Whatever the reason, the most ordinary aspects of the Foundation building seem charged with special significance. For example, it is very typical corporate symbolism for the top floor to be the executive floor; so typical, in fact, that one ceases to think of this arrangement as symbolic. But, in the Ford Foundation building, the president is visibly above everyone else; one can look up and see him from virtually every point in the building. Not only that, but directly above his head is the office of the Chairman of the Board, whose office is the only one adjoining the court that does not look out on it. The two offices seem to become the visible and invisible manifestations of a mysterious power.

The mysterious effect is heightened by the consistency of interior detailing. The whole building is essentially a collection of executive suites, as the non-executive work of the Foundation is contracted out, through the medium of grants. Each office is done in the same rich palette of subdued natural materials. To the outsider, all the offices appear identical, and the activity of the occupants thus completely unintelligible. The visitor senses, however, that, to the initiate, the fine gradation of office location and sizes has a definite meaning; so that, seeing all, he knows he is excluded.
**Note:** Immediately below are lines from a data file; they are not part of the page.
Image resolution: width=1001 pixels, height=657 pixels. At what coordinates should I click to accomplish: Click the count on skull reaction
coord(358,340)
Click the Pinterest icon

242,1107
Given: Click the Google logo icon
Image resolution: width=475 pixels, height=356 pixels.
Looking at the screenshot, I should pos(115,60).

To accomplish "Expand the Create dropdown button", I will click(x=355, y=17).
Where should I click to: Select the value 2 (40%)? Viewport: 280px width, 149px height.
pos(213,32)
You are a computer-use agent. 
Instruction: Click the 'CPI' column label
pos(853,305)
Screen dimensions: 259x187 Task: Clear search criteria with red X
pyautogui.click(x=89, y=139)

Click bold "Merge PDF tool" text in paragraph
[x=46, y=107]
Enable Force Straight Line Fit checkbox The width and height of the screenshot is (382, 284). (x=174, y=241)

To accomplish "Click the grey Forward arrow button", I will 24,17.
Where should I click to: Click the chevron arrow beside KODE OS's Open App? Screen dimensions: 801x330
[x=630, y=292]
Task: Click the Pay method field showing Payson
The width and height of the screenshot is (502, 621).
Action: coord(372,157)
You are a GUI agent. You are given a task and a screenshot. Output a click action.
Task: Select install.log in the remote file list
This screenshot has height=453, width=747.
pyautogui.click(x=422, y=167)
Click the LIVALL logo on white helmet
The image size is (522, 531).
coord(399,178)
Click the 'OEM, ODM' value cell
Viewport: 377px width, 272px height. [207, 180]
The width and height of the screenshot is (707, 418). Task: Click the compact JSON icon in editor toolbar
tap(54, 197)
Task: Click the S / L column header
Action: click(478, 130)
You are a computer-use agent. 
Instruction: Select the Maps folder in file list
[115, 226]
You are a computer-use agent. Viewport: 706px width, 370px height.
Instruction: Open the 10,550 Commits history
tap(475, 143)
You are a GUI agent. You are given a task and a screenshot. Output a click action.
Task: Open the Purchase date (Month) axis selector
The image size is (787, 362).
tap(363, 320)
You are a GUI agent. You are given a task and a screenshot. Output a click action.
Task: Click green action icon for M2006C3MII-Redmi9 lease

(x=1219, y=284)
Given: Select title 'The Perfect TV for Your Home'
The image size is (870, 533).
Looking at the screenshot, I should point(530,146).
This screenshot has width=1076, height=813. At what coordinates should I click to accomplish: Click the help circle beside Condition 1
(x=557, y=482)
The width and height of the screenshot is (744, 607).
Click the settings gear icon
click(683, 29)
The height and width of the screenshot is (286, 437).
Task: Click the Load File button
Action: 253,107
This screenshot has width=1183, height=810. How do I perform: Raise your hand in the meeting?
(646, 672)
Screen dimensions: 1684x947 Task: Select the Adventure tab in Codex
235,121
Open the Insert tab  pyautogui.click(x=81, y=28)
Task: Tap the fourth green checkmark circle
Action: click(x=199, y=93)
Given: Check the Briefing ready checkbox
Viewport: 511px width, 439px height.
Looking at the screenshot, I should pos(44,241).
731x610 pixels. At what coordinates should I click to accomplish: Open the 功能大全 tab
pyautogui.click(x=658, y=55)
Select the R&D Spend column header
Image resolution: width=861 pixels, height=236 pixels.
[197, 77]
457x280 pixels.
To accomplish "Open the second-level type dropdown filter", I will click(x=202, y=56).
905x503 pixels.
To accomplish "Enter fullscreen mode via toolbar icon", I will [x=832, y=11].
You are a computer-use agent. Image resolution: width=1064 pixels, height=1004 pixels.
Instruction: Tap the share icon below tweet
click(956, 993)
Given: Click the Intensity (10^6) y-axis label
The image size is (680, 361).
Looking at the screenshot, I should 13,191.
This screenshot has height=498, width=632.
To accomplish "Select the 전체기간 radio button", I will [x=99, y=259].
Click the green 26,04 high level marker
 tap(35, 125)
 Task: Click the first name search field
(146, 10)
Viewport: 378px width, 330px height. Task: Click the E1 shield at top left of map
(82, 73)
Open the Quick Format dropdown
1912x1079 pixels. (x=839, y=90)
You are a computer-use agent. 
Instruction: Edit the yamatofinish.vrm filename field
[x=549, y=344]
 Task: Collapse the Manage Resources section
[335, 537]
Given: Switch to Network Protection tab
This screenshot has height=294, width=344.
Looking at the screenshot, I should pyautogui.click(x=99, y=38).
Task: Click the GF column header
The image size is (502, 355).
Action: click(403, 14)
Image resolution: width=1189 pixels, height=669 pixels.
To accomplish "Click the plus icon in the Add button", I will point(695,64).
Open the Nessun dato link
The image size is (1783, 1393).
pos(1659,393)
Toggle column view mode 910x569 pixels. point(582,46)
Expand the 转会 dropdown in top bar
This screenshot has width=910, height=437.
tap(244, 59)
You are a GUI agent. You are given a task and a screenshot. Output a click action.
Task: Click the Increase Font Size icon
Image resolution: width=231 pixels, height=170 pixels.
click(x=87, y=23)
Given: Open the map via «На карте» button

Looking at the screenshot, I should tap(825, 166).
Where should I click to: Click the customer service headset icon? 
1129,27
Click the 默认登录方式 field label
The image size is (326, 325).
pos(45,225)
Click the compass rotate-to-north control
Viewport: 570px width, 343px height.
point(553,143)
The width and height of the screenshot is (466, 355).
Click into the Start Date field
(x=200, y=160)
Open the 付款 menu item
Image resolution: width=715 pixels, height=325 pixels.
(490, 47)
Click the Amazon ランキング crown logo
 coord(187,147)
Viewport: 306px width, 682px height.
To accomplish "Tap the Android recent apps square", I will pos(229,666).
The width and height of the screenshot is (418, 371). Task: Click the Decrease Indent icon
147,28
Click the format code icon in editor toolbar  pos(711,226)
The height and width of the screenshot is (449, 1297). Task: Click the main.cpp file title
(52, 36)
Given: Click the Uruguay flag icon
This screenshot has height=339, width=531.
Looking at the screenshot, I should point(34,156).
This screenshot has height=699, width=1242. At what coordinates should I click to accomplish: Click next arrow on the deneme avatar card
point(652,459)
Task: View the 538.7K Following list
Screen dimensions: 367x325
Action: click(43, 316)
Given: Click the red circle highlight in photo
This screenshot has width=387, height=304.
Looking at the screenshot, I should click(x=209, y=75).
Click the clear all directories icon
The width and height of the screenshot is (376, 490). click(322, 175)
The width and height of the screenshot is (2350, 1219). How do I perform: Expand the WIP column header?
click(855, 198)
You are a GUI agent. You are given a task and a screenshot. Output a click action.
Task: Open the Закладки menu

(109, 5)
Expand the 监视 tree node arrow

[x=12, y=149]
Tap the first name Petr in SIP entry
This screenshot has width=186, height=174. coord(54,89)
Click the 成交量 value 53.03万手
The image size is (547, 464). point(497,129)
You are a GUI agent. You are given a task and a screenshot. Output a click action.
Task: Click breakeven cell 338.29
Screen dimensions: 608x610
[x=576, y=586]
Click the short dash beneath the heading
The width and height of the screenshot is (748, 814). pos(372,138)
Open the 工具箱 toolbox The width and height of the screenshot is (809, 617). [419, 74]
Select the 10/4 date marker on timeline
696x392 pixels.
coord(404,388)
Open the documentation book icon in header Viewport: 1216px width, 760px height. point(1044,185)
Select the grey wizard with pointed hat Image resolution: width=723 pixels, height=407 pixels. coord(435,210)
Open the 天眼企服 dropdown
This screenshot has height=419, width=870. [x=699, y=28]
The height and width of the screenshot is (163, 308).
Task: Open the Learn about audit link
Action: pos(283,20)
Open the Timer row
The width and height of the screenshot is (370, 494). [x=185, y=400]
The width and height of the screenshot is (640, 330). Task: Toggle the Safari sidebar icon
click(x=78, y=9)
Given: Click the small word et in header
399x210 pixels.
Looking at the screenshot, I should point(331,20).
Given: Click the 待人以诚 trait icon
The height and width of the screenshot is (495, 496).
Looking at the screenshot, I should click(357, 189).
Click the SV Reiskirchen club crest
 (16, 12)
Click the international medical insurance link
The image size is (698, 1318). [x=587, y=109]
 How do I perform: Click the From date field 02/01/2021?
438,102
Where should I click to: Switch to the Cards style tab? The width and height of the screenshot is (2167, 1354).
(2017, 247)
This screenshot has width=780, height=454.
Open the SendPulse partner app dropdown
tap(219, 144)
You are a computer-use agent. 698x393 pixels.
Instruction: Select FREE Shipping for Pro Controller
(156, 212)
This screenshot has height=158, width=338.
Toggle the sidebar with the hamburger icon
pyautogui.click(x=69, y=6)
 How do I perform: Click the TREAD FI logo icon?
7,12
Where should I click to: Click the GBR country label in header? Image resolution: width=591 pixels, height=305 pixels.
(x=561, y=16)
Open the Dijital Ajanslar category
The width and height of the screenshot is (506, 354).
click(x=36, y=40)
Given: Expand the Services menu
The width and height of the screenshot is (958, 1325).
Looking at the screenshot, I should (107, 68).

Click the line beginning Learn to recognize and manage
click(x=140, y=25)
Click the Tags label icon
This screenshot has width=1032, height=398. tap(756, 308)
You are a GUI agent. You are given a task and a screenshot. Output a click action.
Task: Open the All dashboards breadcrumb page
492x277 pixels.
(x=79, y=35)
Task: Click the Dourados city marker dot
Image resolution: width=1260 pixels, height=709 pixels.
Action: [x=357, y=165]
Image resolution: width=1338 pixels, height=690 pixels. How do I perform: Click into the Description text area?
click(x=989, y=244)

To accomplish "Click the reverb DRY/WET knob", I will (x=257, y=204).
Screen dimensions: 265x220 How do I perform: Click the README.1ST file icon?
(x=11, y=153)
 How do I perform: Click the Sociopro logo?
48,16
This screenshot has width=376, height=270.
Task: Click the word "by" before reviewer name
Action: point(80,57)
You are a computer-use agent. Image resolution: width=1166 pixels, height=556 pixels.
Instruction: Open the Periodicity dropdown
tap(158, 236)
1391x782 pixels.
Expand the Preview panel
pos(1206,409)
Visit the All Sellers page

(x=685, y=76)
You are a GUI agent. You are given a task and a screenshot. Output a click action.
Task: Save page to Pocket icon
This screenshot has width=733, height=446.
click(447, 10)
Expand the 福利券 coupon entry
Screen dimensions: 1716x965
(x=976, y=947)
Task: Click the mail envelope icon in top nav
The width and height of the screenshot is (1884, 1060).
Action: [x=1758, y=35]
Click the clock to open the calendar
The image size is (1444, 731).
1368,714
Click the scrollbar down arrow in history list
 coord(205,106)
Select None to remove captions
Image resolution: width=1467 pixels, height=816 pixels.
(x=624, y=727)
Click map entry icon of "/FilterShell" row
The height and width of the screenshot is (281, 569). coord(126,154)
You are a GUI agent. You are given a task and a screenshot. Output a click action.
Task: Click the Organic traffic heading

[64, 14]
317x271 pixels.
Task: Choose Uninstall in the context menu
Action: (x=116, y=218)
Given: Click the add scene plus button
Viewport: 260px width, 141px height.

A final symbolic note is struck by the fact that almost all the metal trim in the building is brass; that is, one knows it is brass, but actually one thinks of it as solid gold, the ancient perquisite of priests and kings. The pervasiveness of gold elevates everything to the status of cult object. Telephones, filing cabinets, typewriter stands, door trim, stair rails, all appear to be of solid gold. Most striking of all are three golden brass doors that lie at the end of a precipitous descent into the basement.

If the building has acquired a symbolic life of its own, however, it is because the Ford Foundation gave its architects the freedom—and the money—to make the design a work of art. And if the result has the effect of picking out and over-emphasizing certain aspects of the Foundation’s organizational character, it is because the design has a tremendous symbolic power that no one could have anticipated before it was built. It is, perhaps, the most important contribution of this building that it demonstrates that a space only modern technology makes possible can command an almost archaic significance.

The experience of the court is also an important one. The design of landscape architect, Dan Kiley, has made it a real garden, and not just a collection of potted plants. In a time of rapidly increasing urbanization, growing densities, and a more and more frenetic pace of life, a garden court of this kind becomes an oasis of tranquility and a point of balance in an uncertain world.

Thus, the design of the Ford Foundation Building, although unique, is also suggestive, and it will be interesting to see if it will have an influence on other buildings. One certainly hopes it will.